Here is DMAC configuration and process flow.
- it says it is possible to use SMDMAC as flow controller. First this way still needs peripheral to send DMA request. Second, I am not sure how to resolve above issue. Remember, peripheral switches to SREQ because it knows the transfer size and the burst size and that at the end of transfer there is no enough data for a burst. If DMAC is flow controller and peripheral doesn’t know about transfer size, I don’t think our issue can be resolved.
- It mentions DMACCxLLI. LLI is link list for scatter-gather DMA operation. It is very useful feature since we can dump data to non contiguous memory sections.
Let’s take a look of real timing. Below shows peripheral asserts one BREQ. DMAC sees it and then fetch data out of FIFO 16 times. But when DMAC writes data into memory, there are only 4 transactions. Something is wrong? In fact for the 16 read of FIFO, each read is only one byte. 16 bytes is 4 words which matches 4 transactions to memory. BTW, SMDMAC has 4 word internal FIFO to save data.

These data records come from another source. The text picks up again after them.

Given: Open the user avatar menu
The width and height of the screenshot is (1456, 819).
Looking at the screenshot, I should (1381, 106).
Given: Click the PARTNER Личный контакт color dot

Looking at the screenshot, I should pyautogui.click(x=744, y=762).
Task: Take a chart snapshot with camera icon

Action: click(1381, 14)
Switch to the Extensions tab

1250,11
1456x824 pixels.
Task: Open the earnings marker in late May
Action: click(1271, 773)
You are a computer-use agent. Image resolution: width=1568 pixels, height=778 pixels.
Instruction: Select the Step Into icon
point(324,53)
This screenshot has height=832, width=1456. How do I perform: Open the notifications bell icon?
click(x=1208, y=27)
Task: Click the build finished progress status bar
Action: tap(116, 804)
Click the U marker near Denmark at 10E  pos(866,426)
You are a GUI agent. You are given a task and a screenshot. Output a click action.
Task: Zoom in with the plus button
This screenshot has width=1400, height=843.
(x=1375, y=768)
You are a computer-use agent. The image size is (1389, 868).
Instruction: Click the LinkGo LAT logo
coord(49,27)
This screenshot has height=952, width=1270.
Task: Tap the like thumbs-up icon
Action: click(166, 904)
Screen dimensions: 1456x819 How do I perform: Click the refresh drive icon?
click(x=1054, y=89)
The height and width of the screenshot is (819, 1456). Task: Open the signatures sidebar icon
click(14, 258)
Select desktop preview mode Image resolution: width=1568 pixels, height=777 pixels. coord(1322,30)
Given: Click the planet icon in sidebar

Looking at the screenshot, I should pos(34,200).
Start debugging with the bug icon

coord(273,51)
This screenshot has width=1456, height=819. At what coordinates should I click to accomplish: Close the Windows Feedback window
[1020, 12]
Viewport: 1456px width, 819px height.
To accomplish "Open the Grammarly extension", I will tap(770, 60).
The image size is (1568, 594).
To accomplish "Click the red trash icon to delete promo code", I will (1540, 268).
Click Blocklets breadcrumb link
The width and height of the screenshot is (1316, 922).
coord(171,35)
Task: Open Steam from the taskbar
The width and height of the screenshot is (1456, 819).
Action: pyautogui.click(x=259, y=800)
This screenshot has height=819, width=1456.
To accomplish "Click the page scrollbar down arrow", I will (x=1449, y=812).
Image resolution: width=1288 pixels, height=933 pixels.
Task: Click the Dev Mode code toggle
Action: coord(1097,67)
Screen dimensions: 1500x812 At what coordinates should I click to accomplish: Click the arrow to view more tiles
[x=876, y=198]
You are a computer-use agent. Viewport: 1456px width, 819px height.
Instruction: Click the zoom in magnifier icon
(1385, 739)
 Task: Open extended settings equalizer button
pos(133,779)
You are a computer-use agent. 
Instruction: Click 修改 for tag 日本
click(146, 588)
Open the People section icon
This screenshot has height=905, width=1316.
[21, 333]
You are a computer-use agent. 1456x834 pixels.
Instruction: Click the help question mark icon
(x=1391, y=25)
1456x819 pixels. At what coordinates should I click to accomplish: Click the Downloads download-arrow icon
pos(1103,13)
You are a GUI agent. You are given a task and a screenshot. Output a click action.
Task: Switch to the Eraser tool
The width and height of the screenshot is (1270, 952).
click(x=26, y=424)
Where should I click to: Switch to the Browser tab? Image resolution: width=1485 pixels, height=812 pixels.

Below is another example. If look closely, you can see peripheral FIFO read transaction and memory write transaction are interleaved. One read, one write, one read, one write, and so on. I am not sure why. I think at least memory side can be burst based. Need to check closer.
Below is what I mentioned in above that to resolve the issue, after BREQ, peripheral needs to assert several SREQ and then one LSREQ at the end. For each BREQ/LBREQ/SREQ/LSREQ, DMAC needs to clear it, through asserting CLR1, to tell the peripheral the request is served.